======== INPUT FOR THIS TASK

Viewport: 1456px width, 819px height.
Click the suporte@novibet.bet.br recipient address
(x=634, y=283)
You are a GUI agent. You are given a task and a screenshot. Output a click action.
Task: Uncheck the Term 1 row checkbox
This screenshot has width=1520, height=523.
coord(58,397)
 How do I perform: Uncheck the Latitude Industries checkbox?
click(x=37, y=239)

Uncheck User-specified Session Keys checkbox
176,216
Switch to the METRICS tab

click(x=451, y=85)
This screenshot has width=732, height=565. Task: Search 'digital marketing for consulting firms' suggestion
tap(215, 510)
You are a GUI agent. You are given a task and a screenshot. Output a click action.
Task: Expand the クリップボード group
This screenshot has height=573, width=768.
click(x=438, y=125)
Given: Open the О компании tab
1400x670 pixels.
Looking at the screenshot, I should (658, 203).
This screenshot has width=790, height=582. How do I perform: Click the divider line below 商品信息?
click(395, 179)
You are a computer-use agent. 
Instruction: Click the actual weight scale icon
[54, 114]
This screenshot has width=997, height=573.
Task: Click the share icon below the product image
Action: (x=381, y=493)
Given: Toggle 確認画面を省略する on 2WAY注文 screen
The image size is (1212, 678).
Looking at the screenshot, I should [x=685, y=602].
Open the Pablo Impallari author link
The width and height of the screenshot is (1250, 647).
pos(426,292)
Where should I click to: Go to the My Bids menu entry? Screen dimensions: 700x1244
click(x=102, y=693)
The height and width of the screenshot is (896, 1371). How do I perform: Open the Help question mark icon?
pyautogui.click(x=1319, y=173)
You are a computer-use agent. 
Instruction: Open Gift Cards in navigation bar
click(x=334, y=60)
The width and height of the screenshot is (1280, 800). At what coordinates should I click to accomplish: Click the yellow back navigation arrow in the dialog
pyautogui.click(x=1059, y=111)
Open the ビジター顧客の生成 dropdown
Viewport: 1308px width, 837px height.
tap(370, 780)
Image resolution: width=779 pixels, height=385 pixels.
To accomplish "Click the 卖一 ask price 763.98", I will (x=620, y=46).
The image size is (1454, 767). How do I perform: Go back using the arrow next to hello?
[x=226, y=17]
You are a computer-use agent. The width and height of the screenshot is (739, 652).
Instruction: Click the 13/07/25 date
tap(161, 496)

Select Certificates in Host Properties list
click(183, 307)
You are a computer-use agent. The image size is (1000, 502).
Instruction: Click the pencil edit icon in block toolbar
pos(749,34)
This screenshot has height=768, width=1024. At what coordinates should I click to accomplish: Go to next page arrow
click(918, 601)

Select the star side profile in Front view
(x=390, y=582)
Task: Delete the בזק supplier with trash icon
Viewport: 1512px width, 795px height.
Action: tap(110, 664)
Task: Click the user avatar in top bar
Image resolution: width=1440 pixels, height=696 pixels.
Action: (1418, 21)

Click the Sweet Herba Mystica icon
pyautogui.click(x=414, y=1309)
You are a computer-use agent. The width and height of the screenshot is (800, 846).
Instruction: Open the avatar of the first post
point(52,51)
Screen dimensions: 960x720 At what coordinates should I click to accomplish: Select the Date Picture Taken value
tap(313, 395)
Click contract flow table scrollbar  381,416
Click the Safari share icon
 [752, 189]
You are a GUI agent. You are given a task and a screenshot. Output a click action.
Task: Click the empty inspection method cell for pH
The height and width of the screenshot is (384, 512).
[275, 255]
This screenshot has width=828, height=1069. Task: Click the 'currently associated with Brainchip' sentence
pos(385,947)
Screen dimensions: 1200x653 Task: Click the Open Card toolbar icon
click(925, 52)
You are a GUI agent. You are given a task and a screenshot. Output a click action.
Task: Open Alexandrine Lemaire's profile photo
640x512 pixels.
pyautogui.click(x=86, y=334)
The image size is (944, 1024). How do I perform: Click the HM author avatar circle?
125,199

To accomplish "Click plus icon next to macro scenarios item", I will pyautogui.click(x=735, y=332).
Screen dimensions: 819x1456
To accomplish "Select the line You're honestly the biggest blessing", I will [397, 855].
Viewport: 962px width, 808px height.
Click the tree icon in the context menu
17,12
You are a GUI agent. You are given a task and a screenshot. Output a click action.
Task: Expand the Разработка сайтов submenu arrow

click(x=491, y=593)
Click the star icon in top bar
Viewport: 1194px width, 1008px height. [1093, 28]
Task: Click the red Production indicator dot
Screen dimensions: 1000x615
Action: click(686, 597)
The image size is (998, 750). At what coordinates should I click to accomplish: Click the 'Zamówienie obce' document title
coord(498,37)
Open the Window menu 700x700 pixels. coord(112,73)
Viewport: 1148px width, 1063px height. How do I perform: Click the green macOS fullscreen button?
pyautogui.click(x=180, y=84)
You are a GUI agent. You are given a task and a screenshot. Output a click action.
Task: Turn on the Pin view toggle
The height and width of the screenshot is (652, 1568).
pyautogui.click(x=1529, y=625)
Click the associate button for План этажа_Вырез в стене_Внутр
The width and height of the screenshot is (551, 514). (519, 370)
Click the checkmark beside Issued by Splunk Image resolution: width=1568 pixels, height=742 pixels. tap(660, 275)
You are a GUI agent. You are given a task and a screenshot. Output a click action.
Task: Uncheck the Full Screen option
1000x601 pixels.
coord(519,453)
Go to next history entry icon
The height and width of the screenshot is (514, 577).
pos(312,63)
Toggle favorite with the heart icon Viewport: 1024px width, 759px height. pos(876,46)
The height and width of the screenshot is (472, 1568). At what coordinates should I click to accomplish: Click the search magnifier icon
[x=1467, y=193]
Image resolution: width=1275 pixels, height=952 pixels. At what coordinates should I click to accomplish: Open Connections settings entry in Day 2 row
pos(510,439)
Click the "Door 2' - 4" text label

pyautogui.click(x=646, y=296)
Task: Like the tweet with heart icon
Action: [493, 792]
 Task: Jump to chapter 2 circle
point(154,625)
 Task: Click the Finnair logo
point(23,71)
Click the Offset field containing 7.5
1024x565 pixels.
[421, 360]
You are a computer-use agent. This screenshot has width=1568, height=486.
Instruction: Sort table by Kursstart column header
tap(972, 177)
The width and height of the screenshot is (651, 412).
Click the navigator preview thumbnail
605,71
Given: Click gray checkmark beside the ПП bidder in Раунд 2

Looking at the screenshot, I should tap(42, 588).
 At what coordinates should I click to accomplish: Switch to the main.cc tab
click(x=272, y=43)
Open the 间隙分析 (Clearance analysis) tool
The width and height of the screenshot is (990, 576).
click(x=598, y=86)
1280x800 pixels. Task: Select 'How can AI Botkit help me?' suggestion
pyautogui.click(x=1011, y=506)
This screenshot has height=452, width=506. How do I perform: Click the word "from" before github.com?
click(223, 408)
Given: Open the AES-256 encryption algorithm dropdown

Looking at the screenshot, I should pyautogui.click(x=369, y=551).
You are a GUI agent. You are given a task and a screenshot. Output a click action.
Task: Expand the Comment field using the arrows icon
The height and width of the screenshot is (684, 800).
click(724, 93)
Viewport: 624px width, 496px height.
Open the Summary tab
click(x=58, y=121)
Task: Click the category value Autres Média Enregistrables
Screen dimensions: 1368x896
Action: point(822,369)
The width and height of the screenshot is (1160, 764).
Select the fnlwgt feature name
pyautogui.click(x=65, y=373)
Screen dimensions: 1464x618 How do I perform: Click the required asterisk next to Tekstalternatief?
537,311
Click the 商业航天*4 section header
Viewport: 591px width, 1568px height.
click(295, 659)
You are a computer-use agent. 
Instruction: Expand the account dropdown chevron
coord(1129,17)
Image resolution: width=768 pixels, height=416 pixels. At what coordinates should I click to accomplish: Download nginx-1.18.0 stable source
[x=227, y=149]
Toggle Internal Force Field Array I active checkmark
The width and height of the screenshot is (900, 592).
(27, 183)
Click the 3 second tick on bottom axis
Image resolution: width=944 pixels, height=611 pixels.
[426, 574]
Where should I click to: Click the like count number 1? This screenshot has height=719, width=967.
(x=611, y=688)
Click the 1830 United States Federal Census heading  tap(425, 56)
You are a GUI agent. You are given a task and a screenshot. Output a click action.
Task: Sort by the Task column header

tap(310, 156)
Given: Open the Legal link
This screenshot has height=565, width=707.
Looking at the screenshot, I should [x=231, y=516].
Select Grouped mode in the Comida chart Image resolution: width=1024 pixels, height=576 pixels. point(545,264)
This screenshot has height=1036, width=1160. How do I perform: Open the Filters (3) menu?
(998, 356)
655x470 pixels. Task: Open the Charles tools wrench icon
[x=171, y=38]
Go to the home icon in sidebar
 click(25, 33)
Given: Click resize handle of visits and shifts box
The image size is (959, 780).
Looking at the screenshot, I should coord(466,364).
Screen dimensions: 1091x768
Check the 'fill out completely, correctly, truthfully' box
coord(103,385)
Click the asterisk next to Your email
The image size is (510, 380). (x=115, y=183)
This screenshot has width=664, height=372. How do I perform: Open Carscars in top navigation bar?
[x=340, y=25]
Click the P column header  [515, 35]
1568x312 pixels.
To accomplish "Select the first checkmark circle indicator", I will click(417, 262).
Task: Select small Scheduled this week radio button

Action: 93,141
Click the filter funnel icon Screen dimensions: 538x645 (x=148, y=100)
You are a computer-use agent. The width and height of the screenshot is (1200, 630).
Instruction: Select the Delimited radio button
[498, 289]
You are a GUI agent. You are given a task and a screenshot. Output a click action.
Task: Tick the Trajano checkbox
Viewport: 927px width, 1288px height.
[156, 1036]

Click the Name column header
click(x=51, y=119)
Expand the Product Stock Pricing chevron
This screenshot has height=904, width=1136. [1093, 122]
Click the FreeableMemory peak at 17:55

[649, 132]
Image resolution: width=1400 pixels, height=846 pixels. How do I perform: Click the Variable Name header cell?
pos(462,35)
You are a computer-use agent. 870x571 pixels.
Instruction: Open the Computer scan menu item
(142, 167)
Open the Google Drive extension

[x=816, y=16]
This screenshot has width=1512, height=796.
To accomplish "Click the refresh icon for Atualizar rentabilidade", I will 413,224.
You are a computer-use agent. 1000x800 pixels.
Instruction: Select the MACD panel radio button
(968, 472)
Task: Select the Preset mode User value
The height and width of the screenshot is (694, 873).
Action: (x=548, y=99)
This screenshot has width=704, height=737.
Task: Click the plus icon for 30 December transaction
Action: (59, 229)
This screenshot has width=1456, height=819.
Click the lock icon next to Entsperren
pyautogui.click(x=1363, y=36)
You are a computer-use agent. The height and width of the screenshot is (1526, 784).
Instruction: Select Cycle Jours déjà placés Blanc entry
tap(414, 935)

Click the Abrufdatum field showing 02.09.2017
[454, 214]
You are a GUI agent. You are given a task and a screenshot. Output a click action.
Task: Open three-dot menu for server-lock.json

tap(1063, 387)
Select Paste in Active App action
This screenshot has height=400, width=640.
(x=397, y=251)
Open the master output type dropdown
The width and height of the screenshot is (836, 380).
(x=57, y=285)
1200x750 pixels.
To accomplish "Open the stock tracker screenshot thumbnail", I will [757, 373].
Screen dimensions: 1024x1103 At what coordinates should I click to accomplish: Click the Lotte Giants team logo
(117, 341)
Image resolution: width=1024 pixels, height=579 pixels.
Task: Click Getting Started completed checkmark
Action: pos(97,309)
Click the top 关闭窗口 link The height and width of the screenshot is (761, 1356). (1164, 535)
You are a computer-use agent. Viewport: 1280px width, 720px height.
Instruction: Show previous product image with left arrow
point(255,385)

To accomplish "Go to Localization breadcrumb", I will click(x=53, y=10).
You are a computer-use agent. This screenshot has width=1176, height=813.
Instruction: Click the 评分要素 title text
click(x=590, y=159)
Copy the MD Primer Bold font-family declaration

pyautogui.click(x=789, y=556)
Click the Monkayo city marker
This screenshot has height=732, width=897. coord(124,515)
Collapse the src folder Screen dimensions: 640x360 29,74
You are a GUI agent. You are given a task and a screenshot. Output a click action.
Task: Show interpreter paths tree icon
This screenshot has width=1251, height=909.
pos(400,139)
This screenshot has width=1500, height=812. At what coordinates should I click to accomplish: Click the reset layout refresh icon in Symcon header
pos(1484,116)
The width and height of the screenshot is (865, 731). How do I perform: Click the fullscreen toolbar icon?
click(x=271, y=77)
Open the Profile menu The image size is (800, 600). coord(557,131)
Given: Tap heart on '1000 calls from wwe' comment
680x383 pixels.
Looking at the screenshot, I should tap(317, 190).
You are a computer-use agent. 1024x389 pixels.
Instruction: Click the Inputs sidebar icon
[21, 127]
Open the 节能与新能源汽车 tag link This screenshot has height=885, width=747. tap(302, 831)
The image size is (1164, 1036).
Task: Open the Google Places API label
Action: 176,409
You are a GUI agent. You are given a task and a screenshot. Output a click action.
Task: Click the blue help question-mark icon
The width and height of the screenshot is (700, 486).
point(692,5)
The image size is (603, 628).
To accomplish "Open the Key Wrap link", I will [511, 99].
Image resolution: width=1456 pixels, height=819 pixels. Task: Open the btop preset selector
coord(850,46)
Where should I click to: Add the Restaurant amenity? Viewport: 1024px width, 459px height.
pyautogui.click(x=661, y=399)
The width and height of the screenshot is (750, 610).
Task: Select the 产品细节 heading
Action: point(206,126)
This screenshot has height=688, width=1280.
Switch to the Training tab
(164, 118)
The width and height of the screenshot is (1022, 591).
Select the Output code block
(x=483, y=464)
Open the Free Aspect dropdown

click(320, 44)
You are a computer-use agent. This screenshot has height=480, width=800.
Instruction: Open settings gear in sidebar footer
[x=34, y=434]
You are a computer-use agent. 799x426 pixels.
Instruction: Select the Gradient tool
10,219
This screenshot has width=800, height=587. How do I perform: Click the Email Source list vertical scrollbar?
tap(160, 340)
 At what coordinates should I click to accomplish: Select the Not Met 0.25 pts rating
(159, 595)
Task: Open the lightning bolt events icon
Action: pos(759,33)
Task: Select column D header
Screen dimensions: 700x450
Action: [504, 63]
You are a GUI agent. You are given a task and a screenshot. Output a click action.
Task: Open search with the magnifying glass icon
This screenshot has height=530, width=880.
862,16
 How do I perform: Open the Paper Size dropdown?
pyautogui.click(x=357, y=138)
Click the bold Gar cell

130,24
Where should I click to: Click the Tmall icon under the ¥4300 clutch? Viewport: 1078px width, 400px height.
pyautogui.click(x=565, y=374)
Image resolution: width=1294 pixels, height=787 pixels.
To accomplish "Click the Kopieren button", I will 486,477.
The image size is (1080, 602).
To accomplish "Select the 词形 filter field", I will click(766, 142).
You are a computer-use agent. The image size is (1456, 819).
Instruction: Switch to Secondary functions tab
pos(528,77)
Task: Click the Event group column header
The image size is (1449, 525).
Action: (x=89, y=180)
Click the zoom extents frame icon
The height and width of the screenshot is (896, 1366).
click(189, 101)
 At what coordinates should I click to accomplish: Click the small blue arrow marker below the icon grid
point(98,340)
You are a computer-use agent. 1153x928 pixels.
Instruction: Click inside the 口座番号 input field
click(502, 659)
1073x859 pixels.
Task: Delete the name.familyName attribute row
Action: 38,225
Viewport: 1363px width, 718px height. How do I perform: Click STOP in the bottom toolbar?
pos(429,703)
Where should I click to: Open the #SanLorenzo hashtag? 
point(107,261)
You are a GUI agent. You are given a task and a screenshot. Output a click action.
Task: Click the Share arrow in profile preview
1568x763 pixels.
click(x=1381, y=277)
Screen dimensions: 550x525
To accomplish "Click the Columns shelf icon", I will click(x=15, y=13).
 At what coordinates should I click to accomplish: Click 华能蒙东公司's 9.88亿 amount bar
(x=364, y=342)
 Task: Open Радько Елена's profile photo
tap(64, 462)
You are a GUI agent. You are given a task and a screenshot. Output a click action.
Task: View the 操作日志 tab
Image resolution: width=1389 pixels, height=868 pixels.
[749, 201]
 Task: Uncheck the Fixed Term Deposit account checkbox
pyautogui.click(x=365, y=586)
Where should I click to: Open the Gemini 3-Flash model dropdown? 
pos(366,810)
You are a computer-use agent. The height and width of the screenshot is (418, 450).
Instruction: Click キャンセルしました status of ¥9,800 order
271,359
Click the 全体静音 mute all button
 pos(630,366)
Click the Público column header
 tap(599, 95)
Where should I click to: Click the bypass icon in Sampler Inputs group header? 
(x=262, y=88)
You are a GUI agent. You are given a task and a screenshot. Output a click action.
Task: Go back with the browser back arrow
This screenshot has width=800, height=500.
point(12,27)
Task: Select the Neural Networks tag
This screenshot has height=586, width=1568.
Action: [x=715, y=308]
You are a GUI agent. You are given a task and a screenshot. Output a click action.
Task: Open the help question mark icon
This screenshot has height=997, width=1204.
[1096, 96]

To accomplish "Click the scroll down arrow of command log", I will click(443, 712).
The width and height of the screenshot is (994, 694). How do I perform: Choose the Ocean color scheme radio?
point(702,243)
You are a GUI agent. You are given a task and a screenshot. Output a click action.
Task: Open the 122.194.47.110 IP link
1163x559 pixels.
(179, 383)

================

# [REQUIREMENT]
Search the data for the word "indicator" and copy each line where it appears.

# [PROBLEM SOLUTION]
Task: Click the red Production indicator dot
To accomplish "Select the first checkmark circle indicator", I will click(417, 262).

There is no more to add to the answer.